Wallander pensa à Isa Edengren et à Svedberg.
— Pas nécessairement.
— Mais pour le reste, vous confirmez l’information ?
— Oui.
Sundelius recula dans son fauteuil et croisa les jambes.
— La police me rend visite à cinq heures et dix-sept minutes un dimanche matin. Je n’ai pas encore été arrêté. Je suis donc très curieux de savoir ce que vous me voulez.
Wallander pensa que Sundelius était un homme habitué à commander et à toujours exprimer son opinion. Était-il aussi quelqu’un d’arrogant ? Difficile à dire.
— Aurions-nous une raison de vous arrêter ?
— Bien sûr que non. C’était une plaisanterie.
Wallander alla droit au but.
— Il y a quelques années, un certain Nils Stridh est mort ici, à Ystad. On l’appelait Nisse. Le connaissiez-vous ?
Une expression de surprise passa sur le visage de Sundelius. C’était imperceptible, mais Wallander la perçut, parce qu’il guettait une réaction de ce genre.
— Je ne sais pas, j’ai rencontré tant de gens dans ma vie. Il faut m’en dire davantage.
— Nils Stridh était alcoolique. Il n’avait pas de métier à proprement parler. Il avait un frère prénommé Stig. Et il vivait avec une femme du nom de Rut Lundin.
Sundelius avait retrouvé son sang-froid ; il répondit avec beaucoup d’autorité.
— Je me souviens vaguement qu’un homme du nom de Nils Stridh est passé un jour à la banque pour solliciter un emprunt, qui lui a d’ailleurs été refusé.
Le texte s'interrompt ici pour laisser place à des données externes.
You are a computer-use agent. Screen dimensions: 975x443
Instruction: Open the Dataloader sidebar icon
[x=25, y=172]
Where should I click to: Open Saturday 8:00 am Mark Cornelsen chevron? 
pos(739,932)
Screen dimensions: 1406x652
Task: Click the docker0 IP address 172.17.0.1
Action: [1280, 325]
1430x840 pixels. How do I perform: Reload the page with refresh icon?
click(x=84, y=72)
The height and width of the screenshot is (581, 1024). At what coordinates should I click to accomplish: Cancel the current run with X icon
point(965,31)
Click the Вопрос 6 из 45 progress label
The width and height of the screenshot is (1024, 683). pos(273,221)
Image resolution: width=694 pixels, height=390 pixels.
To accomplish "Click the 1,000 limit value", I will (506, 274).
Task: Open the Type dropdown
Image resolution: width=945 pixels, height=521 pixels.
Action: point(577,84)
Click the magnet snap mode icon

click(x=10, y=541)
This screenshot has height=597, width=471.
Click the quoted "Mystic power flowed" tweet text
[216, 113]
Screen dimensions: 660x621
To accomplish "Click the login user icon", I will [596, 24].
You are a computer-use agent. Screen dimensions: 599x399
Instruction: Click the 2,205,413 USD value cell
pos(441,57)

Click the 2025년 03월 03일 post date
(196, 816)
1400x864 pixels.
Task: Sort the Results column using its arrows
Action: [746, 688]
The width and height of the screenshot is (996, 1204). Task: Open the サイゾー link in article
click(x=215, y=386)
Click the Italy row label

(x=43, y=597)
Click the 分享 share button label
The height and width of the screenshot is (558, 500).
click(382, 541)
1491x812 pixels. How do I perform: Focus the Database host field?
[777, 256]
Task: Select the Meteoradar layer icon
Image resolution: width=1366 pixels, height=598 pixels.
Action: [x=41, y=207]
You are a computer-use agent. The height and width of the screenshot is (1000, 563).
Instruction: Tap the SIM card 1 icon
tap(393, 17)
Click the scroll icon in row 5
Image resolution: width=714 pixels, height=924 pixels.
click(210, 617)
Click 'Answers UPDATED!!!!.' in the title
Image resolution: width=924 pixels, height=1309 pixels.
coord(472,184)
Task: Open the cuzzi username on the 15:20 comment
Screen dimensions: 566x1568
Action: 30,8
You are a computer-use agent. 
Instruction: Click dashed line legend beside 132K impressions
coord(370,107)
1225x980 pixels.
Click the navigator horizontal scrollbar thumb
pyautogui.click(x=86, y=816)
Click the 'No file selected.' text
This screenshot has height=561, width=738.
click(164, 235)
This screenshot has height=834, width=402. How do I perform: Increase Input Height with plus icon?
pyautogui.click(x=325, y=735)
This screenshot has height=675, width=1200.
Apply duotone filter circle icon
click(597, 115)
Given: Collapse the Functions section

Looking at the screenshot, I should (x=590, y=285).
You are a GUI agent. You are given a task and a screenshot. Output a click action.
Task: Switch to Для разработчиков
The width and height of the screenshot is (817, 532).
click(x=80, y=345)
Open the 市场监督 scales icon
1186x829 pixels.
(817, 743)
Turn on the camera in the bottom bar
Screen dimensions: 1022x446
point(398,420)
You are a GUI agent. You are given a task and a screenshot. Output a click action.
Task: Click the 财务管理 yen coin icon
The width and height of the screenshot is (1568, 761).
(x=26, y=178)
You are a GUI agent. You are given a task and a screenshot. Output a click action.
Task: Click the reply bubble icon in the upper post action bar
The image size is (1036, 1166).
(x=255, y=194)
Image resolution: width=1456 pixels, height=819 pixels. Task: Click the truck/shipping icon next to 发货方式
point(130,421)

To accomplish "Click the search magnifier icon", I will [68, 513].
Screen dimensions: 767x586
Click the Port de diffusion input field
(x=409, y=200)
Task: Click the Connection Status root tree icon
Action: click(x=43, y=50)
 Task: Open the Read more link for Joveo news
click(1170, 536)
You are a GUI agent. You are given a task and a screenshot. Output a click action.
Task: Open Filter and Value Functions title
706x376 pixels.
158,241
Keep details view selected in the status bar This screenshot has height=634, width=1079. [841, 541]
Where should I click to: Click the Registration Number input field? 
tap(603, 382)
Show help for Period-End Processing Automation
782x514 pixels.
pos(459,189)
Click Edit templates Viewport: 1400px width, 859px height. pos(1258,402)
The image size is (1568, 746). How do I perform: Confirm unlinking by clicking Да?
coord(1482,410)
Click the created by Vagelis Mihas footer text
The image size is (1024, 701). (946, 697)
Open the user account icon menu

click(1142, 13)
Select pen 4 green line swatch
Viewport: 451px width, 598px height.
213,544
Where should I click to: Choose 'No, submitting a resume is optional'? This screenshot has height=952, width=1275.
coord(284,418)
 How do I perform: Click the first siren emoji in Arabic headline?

Il a exigé de me parler personnellement. Je lui ai expliqué pourquoi on ne pouvait lui accorder ce prêt. Je ne l’ai plus jamais revu, à supposer que ce soit le même homme.
— Quand était-ce ?
Sundelius parut réfléchir, mais Wallander n’était pas certain que ce soit nécessaire.
— Au début des années quatre-vingt, je dirais. Je ne peux pas répondre avec plus de précision.
— C’est le seul contact que vous ayez jamais eu avec Nils Stridh ?
— Oui. Si c’est bien l’homme dont nous parlons.
— Admettons que oui. Le nom Stridh n’est pas très répandu. Vous ne l’avez jamais revu ? Il n’est jamais revenu à la banque ?
— Il n’a jamais sollicité de nouvel entretien avec moi. Je ne sais pas s’il est revenu à la banque.
— Voyons les choses sous un autre angle. J’ai une information qui contredit vos paroles. Qui affirme au contraire que vous vous connaissiez extrêmement bien. Même si vous n’étiez pas spécialement… assortis, disons.
Sundelius resta en apparence maître de lui. Mais Wallander devina que c’était une façade.
— Qui affirme cela ?
— Rut Lundin. Généralement considérée comme la veuve de Nils Stridh, bien que n’étant pas mariée avec lui.
— Elle affirme que j’aurais fréquenté son mari ? Un chômeur alcoolique ?
— Fréquenter n’est peut-être pas le mot juste. Mais elle dit que vous avez eu des relations étroites.
— C’est une insinuation dénuée de fondement. J’ai rencontré Nils Stridh une seule fois. Je me rappelle maintenant qu’il était insistant et désagréable. Il avait vraisemblablement bu. J’ai été contraint de refuser sa demande après lui avoir explicité les règles en vigueur à la banque.
— Vous ne l’avez jamais revu après cela ?
— J’ai déjà répondu à cette question. Maintenant, je voudrais savoir pourquoi vous venez chez moi à cinq heures du matin pour évoquer des faits soit insignifiants, soit complètement erronés. Je croyais que nous allions parler de Karl Evert.
— C’est ce que nous faisons. Nils Stridh était, comme vous le disiez vous-même, quelqu’un d’assez difficile. Un jour, il s’en est pris à son propre frère, et il a saccagé son salon. Une question d’argent, là encore. Stig Stridh a porté plainte. C’est là qu’intervient Svedberg : il était chargé de j’affaire, mais il a décidé de ne pas engager d’enquête. Stig Stridh a porté plainte, le médiateur a lavé Svedberg de tout soupçon de faute professionnelle. Maintenant, plus de dix ans après, je creuse à nouveau dans cette affaire. Je parle à Stig Stridh, puis à Rut Lundin. Elle cite votre nom parmi les plus proches amis de Nils Stridh.
— C’est absurde.
— Pourquoi mentirait-elle, alors que rien n’est plus facile à vérifier ?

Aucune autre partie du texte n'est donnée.